Exercise instructions: Count the lines below that contain the word "dropdown", with case counting, and reply with only the number.

.....

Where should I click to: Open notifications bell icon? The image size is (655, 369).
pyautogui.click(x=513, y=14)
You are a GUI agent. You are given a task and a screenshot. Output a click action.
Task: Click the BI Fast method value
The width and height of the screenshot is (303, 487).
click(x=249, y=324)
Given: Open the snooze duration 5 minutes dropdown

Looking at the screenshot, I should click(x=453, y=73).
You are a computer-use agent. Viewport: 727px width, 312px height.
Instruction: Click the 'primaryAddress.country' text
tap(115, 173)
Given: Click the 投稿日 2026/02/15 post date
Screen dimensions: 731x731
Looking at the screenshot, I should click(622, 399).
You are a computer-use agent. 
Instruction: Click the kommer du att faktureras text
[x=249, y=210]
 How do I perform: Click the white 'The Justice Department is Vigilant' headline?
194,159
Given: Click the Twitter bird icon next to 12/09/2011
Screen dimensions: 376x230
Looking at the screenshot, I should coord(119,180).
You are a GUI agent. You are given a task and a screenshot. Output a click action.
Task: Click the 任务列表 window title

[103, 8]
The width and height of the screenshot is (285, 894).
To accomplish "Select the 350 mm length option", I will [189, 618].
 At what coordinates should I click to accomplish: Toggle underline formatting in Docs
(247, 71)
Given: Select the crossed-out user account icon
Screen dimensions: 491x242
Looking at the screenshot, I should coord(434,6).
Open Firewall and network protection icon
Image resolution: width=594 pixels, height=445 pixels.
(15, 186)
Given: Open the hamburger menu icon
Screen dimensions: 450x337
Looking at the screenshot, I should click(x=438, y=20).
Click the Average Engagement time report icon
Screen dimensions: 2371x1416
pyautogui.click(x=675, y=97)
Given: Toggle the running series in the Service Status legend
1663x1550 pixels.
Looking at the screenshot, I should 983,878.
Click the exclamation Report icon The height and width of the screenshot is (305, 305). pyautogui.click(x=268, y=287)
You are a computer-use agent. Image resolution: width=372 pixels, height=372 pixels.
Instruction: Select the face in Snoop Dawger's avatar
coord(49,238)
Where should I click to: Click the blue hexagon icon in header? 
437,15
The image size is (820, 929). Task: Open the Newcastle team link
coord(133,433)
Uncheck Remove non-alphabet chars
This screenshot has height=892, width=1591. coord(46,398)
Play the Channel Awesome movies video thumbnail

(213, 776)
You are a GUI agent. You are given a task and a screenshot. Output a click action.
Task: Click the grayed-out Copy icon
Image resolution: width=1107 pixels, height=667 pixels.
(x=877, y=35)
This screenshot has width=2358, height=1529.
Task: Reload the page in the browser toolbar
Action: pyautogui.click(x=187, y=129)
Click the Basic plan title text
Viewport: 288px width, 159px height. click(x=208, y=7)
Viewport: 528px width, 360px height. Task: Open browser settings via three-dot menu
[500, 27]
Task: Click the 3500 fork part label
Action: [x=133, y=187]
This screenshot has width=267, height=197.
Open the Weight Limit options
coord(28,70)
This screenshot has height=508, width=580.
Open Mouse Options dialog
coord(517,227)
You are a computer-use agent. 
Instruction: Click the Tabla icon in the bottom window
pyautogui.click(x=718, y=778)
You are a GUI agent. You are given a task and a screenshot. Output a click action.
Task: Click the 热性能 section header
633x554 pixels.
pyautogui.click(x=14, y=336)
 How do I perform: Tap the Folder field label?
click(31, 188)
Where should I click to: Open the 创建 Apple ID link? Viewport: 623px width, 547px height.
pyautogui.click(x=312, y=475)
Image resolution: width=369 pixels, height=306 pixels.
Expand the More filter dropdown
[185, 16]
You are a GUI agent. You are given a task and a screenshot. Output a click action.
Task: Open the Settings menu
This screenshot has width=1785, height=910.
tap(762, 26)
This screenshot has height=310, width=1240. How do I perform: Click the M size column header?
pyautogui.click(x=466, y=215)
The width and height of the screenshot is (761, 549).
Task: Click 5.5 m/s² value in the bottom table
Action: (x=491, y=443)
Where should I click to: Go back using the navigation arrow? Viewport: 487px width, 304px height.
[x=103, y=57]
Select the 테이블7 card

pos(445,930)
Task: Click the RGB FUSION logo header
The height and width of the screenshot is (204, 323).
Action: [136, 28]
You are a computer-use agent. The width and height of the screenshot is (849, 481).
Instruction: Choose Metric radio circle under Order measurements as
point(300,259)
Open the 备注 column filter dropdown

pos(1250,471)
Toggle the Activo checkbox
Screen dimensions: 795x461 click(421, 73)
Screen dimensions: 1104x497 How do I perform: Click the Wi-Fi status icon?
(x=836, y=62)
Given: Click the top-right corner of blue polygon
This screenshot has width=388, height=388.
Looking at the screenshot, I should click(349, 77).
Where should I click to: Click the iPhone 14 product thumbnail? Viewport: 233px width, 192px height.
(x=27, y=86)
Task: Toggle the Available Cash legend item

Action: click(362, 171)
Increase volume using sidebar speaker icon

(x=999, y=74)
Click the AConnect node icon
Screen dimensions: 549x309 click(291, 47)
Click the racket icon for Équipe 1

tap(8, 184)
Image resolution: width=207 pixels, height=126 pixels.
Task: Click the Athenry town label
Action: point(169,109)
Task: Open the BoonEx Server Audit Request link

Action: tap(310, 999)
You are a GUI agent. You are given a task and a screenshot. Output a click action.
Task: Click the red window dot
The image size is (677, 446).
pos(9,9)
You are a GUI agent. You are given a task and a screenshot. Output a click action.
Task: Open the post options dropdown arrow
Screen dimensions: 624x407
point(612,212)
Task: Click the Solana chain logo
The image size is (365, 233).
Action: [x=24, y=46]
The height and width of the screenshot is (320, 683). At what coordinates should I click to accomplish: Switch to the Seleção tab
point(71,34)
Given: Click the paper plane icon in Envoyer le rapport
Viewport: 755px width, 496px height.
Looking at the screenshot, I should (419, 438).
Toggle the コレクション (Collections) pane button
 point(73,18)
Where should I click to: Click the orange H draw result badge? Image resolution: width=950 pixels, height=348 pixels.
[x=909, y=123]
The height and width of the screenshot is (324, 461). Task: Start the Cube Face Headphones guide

.....

The reply: 4